Este requisito para mostrar emociones que se adapten a las necesidades de su organización es común entre Otras profesiones dominadas por mujeres., como el cuidado y la educación. Vemos esto en el Reino Unido con la corriente del gobierno. 1% tope en aumentos a salarios de enfermeras, un significativo profesión dominada por mujeres. Aunque, por supuesto, para las monjas, el trabajo emocional también es un requisito religioso. los Los entres de la biblia Cristianos para “vestirse de compasión, bondad, humildad, gentileza y paciencia”.
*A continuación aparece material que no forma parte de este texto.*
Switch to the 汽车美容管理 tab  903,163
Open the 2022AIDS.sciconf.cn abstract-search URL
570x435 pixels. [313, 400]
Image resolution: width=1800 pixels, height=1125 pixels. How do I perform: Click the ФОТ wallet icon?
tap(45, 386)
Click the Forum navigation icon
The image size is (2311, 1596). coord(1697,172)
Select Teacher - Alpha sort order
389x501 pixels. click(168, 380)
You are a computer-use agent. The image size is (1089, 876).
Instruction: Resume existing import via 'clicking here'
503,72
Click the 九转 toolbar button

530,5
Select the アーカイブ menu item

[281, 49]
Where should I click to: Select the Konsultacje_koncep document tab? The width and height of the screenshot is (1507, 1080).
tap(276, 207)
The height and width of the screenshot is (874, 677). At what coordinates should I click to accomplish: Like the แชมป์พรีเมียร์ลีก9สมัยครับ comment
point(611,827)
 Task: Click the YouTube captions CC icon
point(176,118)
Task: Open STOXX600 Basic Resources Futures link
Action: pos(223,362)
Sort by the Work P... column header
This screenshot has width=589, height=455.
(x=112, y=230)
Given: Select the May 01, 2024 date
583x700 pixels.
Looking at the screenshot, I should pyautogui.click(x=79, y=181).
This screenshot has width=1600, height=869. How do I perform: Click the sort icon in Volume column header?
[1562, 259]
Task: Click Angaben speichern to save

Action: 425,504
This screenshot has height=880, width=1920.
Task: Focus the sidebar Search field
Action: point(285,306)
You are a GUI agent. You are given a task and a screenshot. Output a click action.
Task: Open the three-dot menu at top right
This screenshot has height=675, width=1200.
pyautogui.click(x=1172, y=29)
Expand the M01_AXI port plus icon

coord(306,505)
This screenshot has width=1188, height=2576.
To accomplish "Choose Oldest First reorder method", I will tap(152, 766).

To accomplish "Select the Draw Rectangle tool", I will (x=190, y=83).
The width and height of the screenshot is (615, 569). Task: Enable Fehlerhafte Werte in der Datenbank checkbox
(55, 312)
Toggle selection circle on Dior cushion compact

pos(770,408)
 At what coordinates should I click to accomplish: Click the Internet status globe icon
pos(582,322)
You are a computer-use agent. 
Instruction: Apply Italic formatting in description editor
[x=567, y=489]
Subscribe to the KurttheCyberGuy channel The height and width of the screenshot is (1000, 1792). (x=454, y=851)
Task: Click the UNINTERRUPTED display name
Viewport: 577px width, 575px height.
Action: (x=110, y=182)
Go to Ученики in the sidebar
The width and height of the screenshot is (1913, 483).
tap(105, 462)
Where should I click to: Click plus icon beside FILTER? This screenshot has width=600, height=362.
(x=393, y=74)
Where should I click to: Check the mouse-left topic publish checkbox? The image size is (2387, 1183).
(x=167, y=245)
La conversaciónLas monjas proporcionan un ejemplo único de trabajo femenino. Ejemplifican el trabajo a menudo extraordinario, pero infravalorado, que realizan las mujeres. Alentadas por el discurso popular y religioso, las mujeres siguen viendo muchas de sus habilidades como parte de su género y composición espiritual. Esto puede explicar por qué la sociedad, las instituciones religiosas y las monjas no valoran su trabajo de la misma manera que sus homólogos masculinos. Más ampliamente, subvalorar el trabajo de las mujeres puede llevarlas a dudar de poner sus habilidades y trabajo duro sobre la mesa como garantía para la promoción o negociación.

Sobre el Autor

Flora Derounian, Módulo Tutor en Sociología, University of Gloucestershire, PhD Candidate in Italian, Universidad de Bristol

Sumber asli artikel ini dari La conversación. Baca artikel sumber.